- _RECORDS_:

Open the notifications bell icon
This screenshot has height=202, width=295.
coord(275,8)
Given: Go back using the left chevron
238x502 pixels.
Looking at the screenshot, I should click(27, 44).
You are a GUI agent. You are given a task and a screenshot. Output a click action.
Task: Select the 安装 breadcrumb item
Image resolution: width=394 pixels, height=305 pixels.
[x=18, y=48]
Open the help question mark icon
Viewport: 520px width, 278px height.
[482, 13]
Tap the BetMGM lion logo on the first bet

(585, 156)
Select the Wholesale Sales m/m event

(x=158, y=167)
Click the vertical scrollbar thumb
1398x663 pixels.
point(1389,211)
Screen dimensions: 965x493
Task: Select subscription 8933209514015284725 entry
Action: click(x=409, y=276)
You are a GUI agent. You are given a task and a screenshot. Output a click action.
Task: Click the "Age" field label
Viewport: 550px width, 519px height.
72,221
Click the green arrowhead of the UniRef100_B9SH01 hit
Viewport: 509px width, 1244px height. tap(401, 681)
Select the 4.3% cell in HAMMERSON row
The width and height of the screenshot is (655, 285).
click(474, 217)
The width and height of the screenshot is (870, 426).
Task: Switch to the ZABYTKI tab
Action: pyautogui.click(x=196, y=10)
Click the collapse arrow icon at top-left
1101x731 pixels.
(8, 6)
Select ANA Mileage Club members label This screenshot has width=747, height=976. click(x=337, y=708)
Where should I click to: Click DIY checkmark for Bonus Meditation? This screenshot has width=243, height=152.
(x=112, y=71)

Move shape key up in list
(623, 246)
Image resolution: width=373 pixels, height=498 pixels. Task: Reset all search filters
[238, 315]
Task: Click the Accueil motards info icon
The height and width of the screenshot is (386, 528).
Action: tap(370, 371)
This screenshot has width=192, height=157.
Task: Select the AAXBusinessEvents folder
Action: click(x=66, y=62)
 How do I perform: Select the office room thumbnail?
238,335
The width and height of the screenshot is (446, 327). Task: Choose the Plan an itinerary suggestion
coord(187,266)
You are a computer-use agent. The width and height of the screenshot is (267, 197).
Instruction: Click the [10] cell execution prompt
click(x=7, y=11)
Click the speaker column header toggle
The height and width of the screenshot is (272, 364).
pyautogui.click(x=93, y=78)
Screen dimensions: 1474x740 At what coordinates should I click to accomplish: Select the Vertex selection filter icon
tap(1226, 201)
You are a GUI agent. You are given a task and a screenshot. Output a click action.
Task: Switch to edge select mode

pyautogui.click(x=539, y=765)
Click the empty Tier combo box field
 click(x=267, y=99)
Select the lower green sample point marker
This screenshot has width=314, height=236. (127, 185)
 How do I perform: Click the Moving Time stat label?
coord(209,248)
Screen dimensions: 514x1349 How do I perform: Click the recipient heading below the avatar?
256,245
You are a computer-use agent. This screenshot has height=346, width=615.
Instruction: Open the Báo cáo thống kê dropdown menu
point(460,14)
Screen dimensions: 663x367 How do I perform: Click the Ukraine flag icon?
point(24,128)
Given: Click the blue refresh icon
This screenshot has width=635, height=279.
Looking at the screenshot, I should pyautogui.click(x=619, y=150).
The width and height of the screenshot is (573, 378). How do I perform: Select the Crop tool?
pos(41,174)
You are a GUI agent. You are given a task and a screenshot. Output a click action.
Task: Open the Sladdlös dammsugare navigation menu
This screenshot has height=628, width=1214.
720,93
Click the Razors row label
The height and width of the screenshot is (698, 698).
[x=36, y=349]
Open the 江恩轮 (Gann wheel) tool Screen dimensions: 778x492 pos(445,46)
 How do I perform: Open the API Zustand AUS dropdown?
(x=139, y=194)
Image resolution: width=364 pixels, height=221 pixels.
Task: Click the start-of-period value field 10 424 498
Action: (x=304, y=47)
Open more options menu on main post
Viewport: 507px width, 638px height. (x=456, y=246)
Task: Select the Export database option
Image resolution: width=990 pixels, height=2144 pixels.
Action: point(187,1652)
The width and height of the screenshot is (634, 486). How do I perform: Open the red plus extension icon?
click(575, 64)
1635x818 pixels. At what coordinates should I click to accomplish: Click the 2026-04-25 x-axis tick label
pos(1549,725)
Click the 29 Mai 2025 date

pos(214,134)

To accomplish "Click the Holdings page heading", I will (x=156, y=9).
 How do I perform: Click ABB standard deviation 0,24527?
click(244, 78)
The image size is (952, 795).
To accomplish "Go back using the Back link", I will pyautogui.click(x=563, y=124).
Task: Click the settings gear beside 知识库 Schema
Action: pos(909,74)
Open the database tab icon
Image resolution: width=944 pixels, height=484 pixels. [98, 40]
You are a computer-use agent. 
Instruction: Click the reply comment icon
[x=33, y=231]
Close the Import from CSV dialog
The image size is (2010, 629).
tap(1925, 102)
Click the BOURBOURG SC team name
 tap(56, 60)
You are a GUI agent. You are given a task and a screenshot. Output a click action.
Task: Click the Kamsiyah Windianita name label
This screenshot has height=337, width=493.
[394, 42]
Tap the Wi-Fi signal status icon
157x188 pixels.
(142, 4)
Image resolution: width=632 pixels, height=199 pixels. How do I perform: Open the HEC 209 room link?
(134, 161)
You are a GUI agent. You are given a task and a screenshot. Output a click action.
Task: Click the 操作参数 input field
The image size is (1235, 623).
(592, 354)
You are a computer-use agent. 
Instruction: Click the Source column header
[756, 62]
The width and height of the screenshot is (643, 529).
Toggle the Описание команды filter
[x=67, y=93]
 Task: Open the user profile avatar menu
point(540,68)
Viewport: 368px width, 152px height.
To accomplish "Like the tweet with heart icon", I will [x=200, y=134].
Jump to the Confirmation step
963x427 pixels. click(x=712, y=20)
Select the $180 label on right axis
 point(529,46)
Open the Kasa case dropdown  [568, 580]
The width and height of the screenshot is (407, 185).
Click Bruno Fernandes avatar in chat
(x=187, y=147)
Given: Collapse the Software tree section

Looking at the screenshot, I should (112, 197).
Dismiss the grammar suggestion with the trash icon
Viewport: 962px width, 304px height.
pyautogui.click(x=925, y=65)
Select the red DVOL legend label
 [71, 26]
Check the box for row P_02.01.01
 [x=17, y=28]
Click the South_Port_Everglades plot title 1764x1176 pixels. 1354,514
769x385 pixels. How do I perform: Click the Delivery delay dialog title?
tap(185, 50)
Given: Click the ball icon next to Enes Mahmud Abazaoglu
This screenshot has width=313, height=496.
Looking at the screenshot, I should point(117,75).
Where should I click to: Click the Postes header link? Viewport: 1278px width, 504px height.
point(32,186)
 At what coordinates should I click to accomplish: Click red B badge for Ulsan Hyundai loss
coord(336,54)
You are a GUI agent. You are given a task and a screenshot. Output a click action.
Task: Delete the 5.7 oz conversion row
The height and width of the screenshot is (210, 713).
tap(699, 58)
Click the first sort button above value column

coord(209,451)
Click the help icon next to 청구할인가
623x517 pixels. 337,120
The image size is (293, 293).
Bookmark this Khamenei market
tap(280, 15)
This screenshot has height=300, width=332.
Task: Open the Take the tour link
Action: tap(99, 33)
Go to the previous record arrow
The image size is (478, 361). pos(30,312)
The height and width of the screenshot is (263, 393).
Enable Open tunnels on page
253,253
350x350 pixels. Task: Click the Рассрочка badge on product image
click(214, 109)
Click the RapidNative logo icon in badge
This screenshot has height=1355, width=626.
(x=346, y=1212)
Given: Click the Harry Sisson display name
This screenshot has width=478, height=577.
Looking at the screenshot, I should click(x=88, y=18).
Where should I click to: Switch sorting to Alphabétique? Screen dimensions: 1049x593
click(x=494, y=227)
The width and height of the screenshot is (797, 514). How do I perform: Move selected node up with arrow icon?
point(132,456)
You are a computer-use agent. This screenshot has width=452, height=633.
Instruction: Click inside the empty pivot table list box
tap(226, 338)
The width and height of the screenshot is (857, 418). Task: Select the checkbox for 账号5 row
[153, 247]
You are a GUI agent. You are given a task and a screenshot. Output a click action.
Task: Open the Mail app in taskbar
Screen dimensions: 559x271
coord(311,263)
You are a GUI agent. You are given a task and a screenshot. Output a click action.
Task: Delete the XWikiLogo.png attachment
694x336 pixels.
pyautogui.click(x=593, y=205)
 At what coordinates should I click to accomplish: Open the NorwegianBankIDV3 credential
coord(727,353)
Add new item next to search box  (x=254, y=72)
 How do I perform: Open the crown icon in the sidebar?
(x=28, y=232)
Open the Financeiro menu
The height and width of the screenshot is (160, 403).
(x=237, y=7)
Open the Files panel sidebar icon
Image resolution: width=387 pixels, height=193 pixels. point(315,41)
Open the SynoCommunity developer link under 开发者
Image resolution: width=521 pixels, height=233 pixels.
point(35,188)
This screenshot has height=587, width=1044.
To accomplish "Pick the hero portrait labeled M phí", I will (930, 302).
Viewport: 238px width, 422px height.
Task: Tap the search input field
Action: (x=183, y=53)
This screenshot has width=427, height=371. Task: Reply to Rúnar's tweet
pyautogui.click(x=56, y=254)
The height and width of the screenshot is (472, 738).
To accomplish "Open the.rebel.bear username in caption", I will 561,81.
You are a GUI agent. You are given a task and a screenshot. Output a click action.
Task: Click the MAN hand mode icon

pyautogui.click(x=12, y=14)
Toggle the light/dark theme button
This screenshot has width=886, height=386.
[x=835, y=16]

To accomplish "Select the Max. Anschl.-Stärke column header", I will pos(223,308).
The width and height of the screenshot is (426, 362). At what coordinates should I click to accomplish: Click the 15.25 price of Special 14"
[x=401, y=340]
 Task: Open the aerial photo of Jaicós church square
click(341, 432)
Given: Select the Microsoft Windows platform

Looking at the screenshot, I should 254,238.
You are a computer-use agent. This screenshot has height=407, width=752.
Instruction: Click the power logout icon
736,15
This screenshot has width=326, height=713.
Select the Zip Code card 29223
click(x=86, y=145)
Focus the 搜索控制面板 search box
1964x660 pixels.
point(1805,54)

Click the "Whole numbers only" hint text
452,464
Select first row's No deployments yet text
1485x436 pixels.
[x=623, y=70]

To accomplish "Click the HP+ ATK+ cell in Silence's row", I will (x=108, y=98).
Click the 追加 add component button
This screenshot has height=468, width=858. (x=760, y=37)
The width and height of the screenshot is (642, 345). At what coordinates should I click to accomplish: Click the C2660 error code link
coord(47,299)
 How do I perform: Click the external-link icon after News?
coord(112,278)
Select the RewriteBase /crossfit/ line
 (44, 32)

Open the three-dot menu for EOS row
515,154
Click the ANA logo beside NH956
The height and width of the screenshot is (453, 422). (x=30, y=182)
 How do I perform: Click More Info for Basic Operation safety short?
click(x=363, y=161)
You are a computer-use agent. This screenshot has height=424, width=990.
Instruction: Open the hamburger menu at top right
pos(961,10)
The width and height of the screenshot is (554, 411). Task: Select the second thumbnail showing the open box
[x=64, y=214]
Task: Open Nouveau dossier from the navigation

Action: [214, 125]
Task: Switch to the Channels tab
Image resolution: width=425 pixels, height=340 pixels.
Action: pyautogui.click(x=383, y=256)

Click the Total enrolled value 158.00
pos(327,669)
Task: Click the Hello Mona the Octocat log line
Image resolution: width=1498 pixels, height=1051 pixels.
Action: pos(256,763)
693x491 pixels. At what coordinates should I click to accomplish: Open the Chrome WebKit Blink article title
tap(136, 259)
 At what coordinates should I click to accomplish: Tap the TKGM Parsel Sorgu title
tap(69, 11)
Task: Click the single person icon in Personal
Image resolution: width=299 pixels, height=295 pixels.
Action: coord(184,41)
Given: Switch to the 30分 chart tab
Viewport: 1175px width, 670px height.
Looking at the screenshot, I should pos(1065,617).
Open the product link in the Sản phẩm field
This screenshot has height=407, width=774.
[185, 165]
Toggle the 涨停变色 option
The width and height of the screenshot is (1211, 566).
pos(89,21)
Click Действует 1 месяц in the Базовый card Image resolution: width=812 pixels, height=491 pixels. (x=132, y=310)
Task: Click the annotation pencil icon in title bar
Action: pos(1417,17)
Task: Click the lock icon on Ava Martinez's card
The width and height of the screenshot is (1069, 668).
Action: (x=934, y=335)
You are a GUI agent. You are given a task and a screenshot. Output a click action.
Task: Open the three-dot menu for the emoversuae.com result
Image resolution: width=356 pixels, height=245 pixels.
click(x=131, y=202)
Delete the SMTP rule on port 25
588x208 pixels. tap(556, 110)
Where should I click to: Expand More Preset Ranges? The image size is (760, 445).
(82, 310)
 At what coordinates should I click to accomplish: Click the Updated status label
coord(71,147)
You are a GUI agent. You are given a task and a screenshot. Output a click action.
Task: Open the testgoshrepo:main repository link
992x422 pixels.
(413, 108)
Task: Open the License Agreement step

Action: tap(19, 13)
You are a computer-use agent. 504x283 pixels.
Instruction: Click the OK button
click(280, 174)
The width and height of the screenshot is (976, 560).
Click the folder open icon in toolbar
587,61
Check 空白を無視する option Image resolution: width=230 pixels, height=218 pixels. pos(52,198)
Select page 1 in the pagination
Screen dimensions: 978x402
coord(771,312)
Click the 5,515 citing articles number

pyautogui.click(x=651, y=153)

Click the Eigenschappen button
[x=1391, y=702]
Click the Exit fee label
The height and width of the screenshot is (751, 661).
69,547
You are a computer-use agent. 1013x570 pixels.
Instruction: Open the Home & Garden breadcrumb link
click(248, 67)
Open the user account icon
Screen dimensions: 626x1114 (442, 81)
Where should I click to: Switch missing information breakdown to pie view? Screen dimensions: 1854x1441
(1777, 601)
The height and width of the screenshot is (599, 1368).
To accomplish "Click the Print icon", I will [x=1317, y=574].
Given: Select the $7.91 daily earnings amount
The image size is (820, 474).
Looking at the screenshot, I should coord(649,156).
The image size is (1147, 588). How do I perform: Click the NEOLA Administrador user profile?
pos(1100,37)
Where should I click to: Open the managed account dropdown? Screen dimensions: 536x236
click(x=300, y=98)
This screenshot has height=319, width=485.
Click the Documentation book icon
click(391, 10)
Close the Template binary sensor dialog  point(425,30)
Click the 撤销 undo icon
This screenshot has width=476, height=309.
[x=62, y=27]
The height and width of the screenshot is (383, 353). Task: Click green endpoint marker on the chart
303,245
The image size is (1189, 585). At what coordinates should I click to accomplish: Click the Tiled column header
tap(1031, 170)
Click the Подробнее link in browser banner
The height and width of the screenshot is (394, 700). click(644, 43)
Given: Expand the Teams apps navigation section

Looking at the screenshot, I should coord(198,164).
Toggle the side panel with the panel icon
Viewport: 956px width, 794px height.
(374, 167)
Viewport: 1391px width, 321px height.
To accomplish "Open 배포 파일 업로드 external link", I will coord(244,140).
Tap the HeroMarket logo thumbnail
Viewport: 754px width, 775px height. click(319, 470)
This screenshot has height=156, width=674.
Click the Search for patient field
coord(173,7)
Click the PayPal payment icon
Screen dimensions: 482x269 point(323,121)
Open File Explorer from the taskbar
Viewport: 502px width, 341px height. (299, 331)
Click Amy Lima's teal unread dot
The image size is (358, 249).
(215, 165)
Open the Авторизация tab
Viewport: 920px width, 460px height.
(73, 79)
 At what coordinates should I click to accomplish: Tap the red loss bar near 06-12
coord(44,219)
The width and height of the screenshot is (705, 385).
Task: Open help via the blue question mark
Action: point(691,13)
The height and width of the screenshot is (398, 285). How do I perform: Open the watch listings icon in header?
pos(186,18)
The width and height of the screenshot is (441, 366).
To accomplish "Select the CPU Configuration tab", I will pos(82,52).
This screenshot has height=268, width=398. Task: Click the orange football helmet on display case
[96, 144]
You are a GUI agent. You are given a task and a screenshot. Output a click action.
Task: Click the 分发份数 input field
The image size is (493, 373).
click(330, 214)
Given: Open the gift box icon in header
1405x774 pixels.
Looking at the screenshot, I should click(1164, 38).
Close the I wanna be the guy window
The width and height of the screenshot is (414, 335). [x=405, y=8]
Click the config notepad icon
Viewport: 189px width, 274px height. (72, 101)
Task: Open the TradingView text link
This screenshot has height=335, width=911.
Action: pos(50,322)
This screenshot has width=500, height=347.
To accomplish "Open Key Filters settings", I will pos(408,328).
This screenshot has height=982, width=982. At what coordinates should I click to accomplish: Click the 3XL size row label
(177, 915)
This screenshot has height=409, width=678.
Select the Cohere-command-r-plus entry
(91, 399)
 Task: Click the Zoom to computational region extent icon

- _TASK INSTRUCTIONS_: Only one stretch of the data above is needed. Restate it word for word, from the line containing "Click the 追加 add component button" through the line containing "Task: Click the Hello", both ends included.

- _REPLY_:
Click the 追加 add component button
This screenshot has height=468, width=858. (x=760, y=37)
The width and height of the screenshot is (642, 345). At what coordinates should I click to accomplish: Click the C2660 error code link
coord(47,299)
 How do I perform: Click the external-link icon after News?
coord(112,278)
Select the RewriteBase /crossfit/ line
 (44, 32)

Open the three-dot menu for EOS row
515,154
Click the ANA logo beside NH956
The height and width of the screenshot is (453, 422). (x=30, y=182)
 How do I perform: Click More Info for Basic Operation safety short?
click(x=363, y=161)
You are a computer-use agent. This screenshot has height=424, width=990.
Instruction: Open the hamburger menu at top right
pos(961,10)
The width and height of the screenshot is (554, 411). Task: Select the second thumbnail showing the open box
[x=64, y=214]
Task: Open Nouveau dossier from the navigation

Action: [214, 125]
Task: Switch to the Channels tab
Image resolution: width=425 pixels, height=340 pixels.
Action: pyautogui.click(x=383, y=256)

Click the Total enrolled value 158.00
pos(327,669)
Task: Click the Hello Mona the Octocat log line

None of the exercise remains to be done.